| YOUR OBJECTIVE |
Could you give me these rows again with "magnifier" switched to "magnifying glass" and everything else left as it is?

| RECORDS FOR PROCESSING |
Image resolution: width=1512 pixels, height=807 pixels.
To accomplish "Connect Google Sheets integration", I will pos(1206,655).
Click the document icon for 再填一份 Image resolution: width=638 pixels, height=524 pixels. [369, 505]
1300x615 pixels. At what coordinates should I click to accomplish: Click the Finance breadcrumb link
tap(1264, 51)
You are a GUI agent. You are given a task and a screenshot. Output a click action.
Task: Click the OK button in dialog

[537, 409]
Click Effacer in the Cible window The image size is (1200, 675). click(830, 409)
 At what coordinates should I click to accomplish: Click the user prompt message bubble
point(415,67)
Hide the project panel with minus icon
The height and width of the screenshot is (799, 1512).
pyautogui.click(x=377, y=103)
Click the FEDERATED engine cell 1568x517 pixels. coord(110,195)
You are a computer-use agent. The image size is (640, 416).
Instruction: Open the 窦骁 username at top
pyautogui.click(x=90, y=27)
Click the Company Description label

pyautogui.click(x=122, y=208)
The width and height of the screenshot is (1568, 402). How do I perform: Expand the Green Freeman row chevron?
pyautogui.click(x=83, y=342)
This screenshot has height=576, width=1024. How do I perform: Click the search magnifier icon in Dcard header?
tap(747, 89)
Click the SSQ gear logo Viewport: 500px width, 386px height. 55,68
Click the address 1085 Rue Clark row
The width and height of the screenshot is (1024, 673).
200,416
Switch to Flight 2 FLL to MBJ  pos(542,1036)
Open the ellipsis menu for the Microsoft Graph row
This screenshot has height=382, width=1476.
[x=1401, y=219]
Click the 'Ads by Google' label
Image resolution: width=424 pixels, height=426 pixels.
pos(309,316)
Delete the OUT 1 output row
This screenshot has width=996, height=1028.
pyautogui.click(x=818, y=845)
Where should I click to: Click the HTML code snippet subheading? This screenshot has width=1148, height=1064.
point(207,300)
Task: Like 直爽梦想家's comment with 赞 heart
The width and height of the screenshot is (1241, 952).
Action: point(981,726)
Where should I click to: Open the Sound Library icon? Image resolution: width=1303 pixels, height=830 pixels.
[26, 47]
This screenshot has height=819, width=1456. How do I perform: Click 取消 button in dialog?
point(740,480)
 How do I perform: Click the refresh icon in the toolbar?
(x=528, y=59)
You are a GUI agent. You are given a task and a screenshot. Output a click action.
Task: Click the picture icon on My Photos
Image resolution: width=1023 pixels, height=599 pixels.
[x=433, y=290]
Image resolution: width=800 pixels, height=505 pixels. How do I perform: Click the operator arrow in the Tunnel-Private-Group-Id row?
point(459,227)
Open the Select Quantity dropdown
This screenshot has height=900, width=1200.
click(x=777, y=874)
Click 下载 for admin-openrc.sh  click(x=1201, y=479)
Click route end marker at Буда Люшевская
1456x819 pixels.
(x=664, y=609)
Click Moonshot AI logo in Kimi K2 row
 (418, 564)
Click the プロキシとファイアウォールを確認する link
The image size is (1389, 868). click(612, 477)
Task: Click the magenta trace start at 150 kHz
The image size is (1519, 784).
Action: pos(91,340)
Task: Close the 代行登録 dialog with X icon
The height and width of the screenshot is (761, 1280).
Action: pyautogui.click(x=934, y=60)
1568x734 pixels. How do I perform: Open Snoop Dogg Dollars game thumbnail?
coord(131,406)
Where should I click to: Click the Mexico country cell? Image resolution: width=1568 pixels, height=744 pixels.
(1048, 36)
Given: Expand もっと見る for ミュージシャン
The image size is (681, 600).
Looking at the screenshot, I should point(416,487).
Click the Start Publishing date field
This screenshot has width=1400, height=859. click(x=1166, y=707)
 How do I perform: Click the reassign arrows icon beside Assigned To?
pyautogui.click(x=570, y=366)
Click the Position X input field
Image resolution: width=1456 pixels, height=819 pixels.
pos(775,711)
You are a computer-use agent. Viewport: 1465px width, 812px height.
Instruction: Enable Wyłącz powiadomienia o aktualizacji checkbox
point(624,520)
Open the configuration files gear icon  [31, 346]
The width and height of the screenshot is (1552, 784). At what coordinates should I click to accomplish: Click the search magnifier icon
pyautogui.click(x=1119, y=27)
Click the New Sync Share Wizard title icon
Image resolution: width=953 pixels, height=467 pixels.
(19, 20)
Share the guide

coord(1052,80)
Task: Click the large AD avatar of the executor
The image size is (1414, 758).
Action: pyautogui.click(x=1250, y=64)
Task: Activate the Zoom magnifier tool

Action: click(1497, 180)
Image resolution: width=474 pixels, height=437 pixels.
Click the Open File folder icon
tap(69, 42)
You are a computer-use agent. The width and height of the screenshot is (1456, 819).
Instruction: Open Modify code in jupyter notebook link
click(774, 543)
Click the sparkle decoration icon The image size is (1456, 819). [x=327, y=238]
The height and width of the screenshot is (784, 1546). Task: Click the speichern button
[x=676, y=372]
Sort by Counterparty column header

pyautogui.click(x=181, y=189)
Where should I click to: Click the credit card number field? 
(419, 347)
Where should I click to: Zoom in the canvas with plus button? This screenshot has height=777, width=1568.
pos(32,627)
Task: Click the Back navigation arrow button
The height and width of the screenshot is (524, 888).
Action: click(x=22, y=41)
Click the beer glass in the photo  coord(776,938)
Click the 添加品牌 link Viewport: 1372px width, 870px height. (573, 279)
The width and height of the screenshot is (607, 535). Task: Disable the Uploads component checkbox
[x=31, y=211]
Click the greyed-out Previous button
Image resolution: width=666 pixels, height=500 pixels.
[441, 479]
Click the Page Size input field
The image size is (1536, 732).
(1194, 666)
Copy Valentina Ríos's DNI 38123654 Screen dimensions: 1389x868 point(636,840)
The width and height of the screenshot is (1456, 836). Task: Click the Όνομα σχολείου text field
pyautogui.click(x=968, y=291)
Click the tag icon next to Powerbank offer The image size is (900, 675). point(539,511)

| THE ANSWER |
Image resolution: width=1512 pixels, height=807 pixels.
To accomplish "Connect Google Sheets integration", I will pos(1206,655).
Click the document icon for 再填一份 Image resolution: width=638 pixels, height=524 pixels. [369, 505]
1300x615 pixels. At what coordinates should I click to accomplish: Click the Finance breadcrumb link
tap(1264, 51)
You are a GUI agent. You are given a task and a screenshot. Output a click action.
Task: Click the OK button in dialog

[537, 409]
Click Effacer in the Cible window The image size is (1200, 675). click(830, 409)
 At what coordinates should I click to accomplish: Click the user prompt message bubble
point(415,67)
Hide the project panel with minus icon
The height and width of the screenshot is (799, 1512).
pyautogui.click(x=377, y=103)
Click the FEDERATED engine cell 1568x517 pixels. coord(110,195)
You are a computer-use agent. The image size is (640, 416).
Instruction: Open the 窦骁 username at top
pyautogui.click(x=90, y=27)
Click the Company Description label

pyautogui.click(x=122, y=208)
The width and height of the screenshot is (1568, 402). How do I perform: Expand the Green Freeman row chevron?
pyautogui.click(x=83, y=342)
This screenshot has height=576, width=1024. How do I perform: Click the search magnifying glass icon in Dcard header?
tap(747, 89)
Click the SSQ gear logo Viewport: 500px width, 386px height. 55,68
Click the address 1085 Rue Clark row
The width and height of the screenshot is (1024, 673).
200,416
Switch to Flight 2 FLL to MBJ  pos(542,1036)
Open the ellipsis menu for the Microsoft Graph row
This screenshot has height=382, width=1476.
[x=1401, y=219]
Click the 'Ads by Google' label
Image resolution: width=424 pixels, height=426 pixels.
pos(309,316)
Delete the OUT 1 output row
This screenshot has width=996, height=1028.
pyautogui.click(x=818, y=845)
Where should I click to: Click the HTML code snippet subheading? This screenshot has width=1148, height=1064.
point(207,300)
Task: Like 直爽梦想家's comment with 赞 heart
The width and height of the screenshot is (1241, 952).
Action: point(981,726)
Where should I click to: Open the Sound Library icon? Image resolution: width=1303 pixels, height=830 pixels.
[26, 47]
This screenshot has height=819, width=1456. How do I perform: Click 取消 button in dialog?
point(740,480)
 How do I perform: Click the refresh icon in the toolbar?
(x=528, y=59)
You are a GUI agent. You are given a task and a screenshot. Output a click action.
Task: Click the picture icon on My Photos
Image resolution: width=1023 pixels, height=599 pixels.
[x=433, y=290]
Image resolution: width=800 pixels, height=505 pixels. How do I perform: Click the operator arrow in the Tunnel-Private-Group-Id row?
point(459,227)
Open the Select Quantity dropdown
This screenshot has height=900, width=1200.
click(x=777, y=874)
Click 下载 for admin-openrc.sh  click(x=1201, y=479)
Click route end marker at Буда Люшевская
1456x819 pixels.
(x=664, y=609)
Click Moonshot AI logo in Kimi K2 row
 (418, 564)
Click the プロキシとファイアウォールを確認する link
The image size is (1389, 868). click(612, 477)
Task: Click the magenta trace start at 150 kHz
The image size is (1519, 784).
Action: pos(91,340)
Task: Close the 代行登録 dialog with X icon
The height and width of the screenshot is (761, 1280).
Action: pyautogui.click(x=934, y=60)
1568x734 pixels. How do I perform: Open Snoop Dogg Dollars game thumbnail?
coord(131,406)
Where should I click to: Click the Mexico country cell? Image resolution: width=1568 pixels, height=744 pixels.
(1048, 36)
Given: Expand もっと見る for ミュージシャン
The image size is (681, 600).
Looking at the screenshot, I should point(416,487).
Click the Start Publishing date field
This screenshot has width=1400, height=859. click(x=1166, y=707)
 How do I perform: Click the reassign arrows icon beside Assigned To?
pyautogui.click(x=570, y=366)
Click the Position X input field
Image resolution: width=1456 pixels, height=819 pixels.
pos(775,711)
You are a computer-use agent. Viewport: 1465px width, 812px height.
Instruction: Enable Wyłącz powiadomienia o aktualizacji checkbox
point(624,520)
Open the configuration files gear icon  [31, 346]
The width and height of the screenshot is (1552, 784). At what coordinates should I click to accomplish: Click the search magnifying glass icon
pyautogui.click(x=1119, y=27)
Click the New Sync Share Wizard title icon
Image resolution: width=953 pixels, height=467 pixels.
(19, 20)
Share the guide

coord(1052,80)
Task: Click the large AD avatar of the executor
The image size is (1414, 758).
Action: pyautogui.click(x=1250, y=64)
Task: Activate the Zoom magnifying glass tool

Action: click(1497, 180)
Image resolution: width=474 pixels, height=437 pixels.
Click the Open File folder icon
tap(69, 42)
You are a computer-use agent. The width and height of the screenshot is (1456, 819).
Instruction: Open Modify code in jupyter notebook link
click(774, 543)
Click the sparkle decoration icon The image size is (1456, 819). [x=327, y=238]
The height and width of the screenshot is (784, 1546). Task: Click the speichern button
[x=676, y=372]
Sort by Counterparty column header

pyautogui.click(x=181, y=189)
Where should I click to: Click the credit card number field? 
(419, 347)
Where should I click to: Zoom in the canvas with plus button? This screenshot has height=777, width=1568.
pos(32,627)
Task: Click the Back navigation arrow button
The height and width of the screenshot is (524, 888).
Action: click(x=22, y=41)
Click the beer glass in the photo  coord(776,938)
Click the 添加品牌 link Viewport: 1372px width, 870px height. (573, 279)
The width and height of the screenshot is (607, 535). Task: Disable the Uploads component checkbox
[x=31, y=211]
Click the greyed-out Previous button
Image resolution: width=666 pixels, height=500 pixels.
[441, 479]
Click the Page Size input field
The image size is (1536, 732).
(1194, 666)
Copy Valentina Ríos's DNI 38123654 Screen dimensions: 1389x868 point(636,840)
The width and height of the screenshot is (1456, 836). Task: Click the Όνομα σχολείου text field
pyautogui.click(x=968, y=291)
Click the tag icon next to Powerbank offer The image size is (900, 675). point(539,511)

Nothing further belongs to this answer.